Мне казалось, что размеры моих стоп уменьшились до размеров стопок и что естественным следствием любого моего движения будет падение. На дальней границе моего поля зрения перчатки, лежавшие на столике, обнаружили странную — хотя и естественную — склонность сцепляться друг с другом и сердечно друг друга трясти, в то время как шляпы на вешалке перескакивали с крючка на крючок, как пузатые обезьяны. Мне еще показалось, что мимо прошло платье с кринолином, но внезапно меня ослепило что-то вроде вспышки молнии, и я вынужден был ухватиться за стол. Крук участливо смотрел на меня. Сам он находился на той победительной стадии, которая открывается в просвете между опьянением и отупением.
— Все из-за этого вонючего болотного виски… этой пресвитерианской мочи! Объявляют на этикетке: «pure malt»,[39]a на самом деле он именно blended,[40]да еще и фальсифицированный! Гарсон! Вы уверены, что у вас нет ничего другого?
— Сейчас пройдет… Просто… не ел ничего с утра…
В туалете я наткнулся еще на одного Пиквика. Преньяк не только нарушил регламент, но даже не нашел в себе сил полностью прикрыть свою регалию: из его жилетного кармана свисала красная лента Почетного легиона. Насколько удачна была композиция Вейссингера, настолько его была жалка. Как этот старый эгоист мог изобразить неутомимую доброту и трогательную наивность? Он дипломатично — или просто потому, что забыл, — ни разу не упомянул о нашей встрече в Мериадеке.
— Но это же… это… Макдуф, готов поклясться! Счастлив встретить вас здесь, молодой человек… Я очень рад, что ваша маленькая ссора с нашим дорогим Мишелем, так сказать, испустила дух… Но скажите мне, кого вы, собственно, представляете?
— Структуралиста. Структуралиста, специалиста по Диккенсу.
— Структу… Ха-ха! Очень забавно… в самом деле, очень забавно! Кстати, дорогой мой, по поводу чтений… Мы, естественно, на вас рассчитываем!

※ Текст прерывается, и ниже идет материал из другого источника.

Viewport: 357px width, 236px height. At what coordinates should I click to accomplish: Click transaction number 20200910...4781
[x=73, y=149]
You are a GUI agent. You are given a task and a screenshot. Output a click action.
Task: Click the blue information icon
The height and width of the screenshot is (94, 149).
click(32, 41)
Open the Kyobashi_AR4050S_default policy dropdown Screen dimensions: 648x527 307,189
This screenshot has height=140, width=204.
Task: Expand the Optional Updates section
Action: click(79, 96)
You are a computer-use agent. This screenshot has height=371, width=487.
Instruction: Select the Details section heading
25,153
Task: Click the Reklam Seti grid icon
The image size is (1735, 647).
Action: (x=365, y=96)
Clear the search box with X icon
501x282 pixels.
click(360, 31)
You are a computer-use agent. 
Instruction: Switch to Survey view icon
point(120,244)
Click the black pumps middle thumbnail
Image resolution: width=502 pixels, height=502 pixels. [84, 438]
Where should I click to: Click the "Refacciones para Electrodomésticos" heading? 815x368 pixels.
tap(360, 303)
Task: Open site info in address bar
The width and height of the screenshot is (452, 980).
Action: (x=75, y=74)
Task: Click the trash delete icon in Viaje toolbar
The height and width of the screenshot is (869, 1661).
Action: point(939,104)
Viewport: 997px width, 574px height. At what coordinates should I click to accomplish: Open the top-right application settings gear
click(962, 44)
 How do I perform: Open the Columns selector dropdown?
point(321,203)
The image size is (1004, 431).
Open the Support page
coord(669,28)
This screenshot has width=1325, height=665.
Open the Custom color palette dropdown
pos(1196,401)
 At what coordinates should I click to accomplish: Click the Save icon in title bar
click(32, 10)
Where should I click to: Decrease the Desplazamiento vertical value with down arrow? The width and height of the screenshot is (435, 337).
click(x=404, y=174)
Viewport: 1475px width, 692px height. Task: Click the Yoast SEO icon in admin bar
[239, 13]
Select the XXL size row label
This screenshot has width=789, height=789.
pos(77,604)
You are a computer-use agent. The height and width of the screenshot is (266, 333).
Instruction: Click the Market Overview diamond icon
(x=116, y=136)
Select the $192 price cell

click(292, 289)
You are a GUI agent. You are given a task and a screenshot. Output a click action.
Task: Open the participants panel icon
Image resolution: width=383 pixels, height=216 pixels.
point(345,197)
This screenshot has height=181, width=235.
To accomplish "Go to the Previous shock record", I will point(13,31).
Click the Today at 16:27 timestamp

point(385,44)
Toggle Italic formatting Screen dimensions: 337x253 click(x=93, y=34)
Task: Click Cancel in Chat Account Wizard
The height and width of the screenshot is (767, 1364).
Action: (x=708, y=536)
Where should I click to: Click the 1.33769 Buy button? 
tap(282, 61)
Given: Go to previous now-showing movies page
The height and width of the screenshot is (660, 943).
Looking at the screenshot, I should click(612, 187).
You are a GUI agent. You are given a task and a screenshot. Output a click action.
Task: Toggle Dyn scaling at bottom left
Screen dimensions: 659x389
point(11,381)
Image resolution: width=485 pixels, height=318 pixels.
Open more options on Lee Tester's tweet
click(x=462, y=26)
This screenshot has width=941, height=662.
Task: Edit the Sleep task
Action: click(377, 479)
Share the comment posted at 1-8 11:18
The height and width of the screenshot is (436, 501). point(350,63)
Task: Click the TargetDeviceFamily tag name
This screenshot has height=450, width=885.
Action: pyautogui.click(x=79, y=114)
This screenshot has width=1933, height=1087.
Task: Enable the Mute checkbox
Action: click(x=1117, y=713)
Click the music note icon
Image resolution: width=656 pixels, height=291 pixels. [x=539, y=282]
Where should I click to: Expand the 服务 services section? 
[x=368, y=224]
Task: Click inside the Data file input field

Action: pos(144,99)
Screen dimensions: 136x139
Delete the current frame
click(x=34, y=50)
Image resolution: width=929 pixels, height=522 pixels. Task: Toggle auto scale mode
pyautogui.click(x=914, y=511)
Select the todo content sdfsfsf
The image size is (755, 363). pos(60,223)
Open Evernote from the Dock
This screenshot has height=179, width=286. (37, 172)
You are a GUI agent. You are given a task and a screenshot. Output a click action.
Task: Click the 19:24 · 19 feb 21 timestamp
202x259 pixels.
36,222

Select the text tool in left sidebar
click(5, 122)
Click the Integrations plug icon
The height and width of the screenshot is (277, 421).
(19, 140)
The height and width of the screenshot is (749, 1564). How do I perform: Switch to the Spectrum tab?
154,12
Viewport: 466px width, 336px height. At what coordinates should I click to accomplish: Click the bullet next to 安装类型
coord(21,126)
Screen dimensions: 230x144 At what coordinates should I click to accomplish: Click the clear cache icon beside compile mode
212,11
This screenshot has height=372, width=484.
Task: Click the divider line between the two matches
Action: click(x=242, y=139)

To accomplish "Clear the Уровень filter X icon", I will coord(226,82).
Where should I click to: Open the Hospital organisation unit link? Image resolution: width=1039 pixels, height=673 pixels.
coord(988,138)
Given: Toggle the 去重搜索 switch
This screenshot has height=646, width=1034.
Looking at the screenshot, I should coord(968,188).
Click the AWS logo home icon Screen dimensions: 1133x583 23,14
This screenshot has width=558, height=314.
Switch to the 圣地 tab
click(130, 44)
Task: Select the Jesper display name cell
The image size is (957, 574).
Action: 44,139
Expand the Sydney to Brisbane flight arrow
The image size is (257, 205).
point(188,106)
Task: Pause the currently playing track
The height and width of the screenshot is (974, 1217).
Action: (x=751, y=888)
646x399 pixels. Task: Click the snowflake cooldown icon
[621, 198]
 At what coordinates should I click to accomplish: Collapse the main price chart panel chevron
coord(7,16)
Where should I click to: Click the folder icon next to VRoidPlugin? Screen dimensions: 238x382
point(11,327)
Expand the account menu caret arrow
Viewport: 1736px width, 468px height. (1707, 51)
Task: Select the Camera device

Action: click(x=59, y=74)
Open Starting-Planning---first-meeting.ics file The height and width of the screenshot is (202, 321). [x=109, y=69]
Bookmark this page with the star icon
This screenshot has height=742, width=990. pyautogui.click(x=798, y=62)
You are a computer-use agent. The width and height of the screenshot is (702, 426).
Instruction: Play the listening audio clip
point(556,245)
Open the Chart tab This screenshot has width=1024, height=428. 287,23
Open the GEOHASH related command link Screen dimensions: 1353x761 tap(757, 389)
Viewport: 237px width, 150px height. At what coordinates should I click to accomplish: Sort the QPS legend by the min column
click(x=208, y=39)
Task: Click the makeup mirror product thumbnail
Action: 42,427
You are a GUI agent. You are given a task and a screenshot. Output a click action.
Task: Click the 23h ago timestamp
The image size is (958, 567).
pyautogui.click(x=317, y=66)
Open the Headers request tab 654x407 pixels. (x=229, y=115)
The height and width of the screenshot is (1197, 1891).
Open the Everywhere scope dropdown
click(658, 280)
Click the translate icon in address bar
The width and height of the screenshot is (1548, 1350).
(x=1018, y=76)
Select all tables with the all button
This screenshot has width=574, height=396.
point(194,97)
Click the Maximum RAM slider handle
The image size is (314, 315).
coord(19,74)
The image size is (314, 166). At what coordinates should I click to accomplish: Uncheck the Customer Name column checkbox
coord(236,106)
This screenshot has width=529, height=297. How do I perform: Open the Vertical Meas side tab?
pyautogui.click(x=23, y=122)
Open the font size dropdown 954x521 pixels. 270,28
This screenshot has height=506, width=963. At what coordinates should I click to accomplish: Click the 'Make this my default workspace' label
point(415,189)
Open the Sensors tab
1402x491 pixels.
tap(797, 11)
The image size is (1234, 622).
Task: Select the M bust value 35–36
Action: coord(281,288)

Когда он убрался, я побрызгал в лицо водой и долго стоял, согнувшись над раковиной, приходя в себя после перехода через большую залу. Ведь мои ноги все еще не восстановили своих нормальных размеров, и каждый шаг оставлял впечатление прыжка через пропасть. Через какое-то время кровь уже не так сильно стучала у меня в висках, но платье с кринолином по-прежнему плыло перед моими закрытыми глазами.
Уже собравшись выходить, я заметил в углу маленькую дверку с табличкой «Служебные помещения». Я открыл ее и оказался на изломе коридора со множеством дверей — и запахами обойного клея и непросохшей краски. На каждой двери была медная табличка со старательно выгравированной надписью курсивом: «Холодный дом», «Лавка древностей», «Оливер Твист»… Я выбрал «Большие надежды».
На открывание двери сработала какая-то электрическая система, потому что я остановился на пороге, а комната, лишенная окон, постепенно освещалась последовательно включавшимися лампами подсветки. Сперва в самой глубине появились старинные стенные часы с неподвижно застывшим маятником, затем, у левой стены, — длинный сервировочный столик, на котором стояли блюда со сгнившими фруктами и маленькие настольные часы, показывавшие то же застывшее время, что и стенные. Наконец свет медленно добрался до центра комнаты, где вдруг возник большой стол, накрытый для торжества. Пауки растянули свои сети между рюмками и тарелками. В самом центре возвышался гигантский трехэтажный торт, но последний этаж наполовину обвалился, подточенный трудолюбием тараканов, ползавших среди меренговых аркад и кремовых гирлянд, украшенных черными шампиньонами. И надо всем витал запах плесени и перестоявшего молока.